**Exercise instructions:** Every entry below, first to last, should be restated word for word.

Start of Block

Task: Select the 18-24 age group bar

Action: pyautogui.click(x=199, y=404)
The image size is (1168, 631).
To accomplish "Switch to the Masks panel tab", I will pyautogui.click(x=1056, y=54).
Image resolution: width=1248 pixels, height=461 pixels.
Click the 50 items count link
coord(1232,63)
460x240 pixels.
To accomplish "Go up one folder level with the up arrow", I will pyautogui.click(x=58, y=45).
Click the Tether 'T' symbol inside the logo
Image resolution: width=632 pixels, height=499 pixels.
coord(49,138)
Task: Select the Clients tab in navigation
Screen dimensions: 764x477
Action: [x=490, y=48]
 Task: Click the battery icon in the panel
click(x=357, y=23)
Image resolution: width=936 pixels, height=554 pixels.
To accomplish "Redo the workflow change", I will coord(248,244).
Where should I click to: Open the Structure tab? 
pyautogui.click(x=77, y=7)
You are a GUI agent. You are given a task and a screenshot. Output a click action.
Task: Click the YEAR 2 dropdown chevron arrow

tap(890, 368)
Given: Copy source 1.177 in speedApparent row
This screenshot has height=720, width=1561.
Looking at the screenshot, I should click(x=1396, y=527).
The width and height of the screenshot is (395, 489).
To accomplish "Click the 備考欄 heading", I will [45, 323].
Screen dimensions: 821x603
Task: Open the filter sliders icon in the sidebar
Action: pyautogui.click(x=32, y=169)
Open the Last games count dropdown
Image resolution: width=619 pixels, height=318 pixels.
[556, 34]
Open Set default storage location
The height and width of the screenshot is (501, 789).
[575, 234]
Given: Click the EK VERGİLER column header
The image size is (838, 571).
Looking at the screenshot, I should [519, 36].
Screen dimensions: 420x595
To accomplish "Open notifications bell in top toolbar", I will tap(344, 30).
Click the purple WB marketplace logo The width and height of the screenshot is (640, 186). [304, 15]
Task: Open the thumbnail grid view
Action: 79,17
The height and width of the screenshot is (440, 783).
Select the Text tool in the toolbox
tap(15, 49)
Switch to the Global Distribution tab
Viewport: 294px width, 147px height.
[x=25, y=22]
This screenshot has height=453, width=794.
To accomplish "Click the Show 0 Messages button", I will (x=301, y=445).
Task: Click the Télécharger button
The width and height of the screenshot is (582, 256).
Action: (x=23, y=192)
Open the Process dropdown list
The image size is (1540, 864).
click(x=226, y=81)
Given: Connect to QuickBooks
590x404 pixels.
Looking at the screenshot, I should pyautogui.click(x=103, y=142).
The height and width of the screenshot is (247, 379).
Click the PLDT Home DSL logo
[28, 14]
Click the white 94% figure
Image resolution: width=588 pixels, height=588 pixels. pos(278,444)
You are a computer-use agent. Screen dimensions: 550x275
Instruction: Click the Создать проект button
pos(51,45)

End of Block

**Answer to this exercise:**
Task: Select the 18-24 age group bar

Action: pyautogui.click(x=199, y=404)
The image size is (1168, 631).
To accomplish "Switch to the Masks panel tab", I will pyautogui.click(x=1056, y=54).
Image resolution: width=1248 pixels, height=461 pixels.
Click the 50 items count link
coord(1232,63)
460x240 pixels.
To accomplish "Go up one folder level with the up arrow", I will pyautogui.click(x=58, y=45).
Click the Tether 'T' symbol inside the logo
Image resolution: width=632 pixels, height=499 pixels.
coord(49,138)
Task: Select the Clients tab in navigation
Screen dimensions: 764x477
Action: [x=490, y=48]
 Task: Click the battery icon in the panel
click(x=357, y=23)
Image resolution: width=936 pixels, height=554 pixels.
To accomplish "Redo the workflow change", I will coord(248,244).
Where should I click to: Open the Structure tab? 
pyautogui.click(x=77, y=7)
You are a GUI agent. You are given a task and a screenshot. Output a click action.
Task: Click the YEAR 2 dropdown chevron arrow

tap(890, 368)
Given: Copy source 1.177 in speedApparent row
This screenshot has height=720, width=1561.
Looking at the screenshot, I should click(x=1396, y=527).
The width and height of the screenshot is (395, 489).
To accomplish "Click the 備考欄 heading", I will [45, 323].
Screen dimensions: 821x603
Task: Open the filter sliders icon in the sidebar
Action: pyautogui.click(x=32, y=169)
Open the Last games count dropdown
Image resolution: width=619 pixels, height=318 pixels.
[556, 34]
Open Set default storage location
The height and width of the screenshot is (501, 789).
[575, 234]
Given: Click the EK VERGİLER column header
The image size is (838, 571).
Looking at the screenshot, I should [519, 36].
Screen dimensions: 420x595
To accomplish "Open notifications bell in top toolbar", I will tap(344, 30).
Click the purple WB marketplace logo The width and height of the screenshot is (640, 186). [304, 15]
Task: Open the thumbnail grid view
Action: 79,17
The height and width of the screenshot is (440, 783).
Select the Text tool in the toolbox
tap(15, 49)
Switch to the Global Distribution tab
Viewport: 294px width, 147px height.
[x=25, y=22]
This screenshot has height=453, width=794.
To accomplish "Click the Show 0 Messages button", I will (x=301, y=445).
Task: Click the Télécharger button
The width and height of the screenshot is (582, 256).
Action: (x=23, y=192)
Open the Process dropdown list
The image size is (1540, 864).
click(x=226, y=81)
Given: Connect to QuickBooks
590x404 pixels.
Looking at the screenshot, I should pyautogui.click(x=103, y=142).
The height and width of the screenshot is (247, 379).
Click the PLDT Home DSL logo
[28, 14]
Click the white 94% figure
Image resolution: width=588 pixels, height=588 pixels. pos(278,444)
You are a computer-use agent. Screen dimensions: 550x275
Instruction: Click the Создать проект button
pos(51,45)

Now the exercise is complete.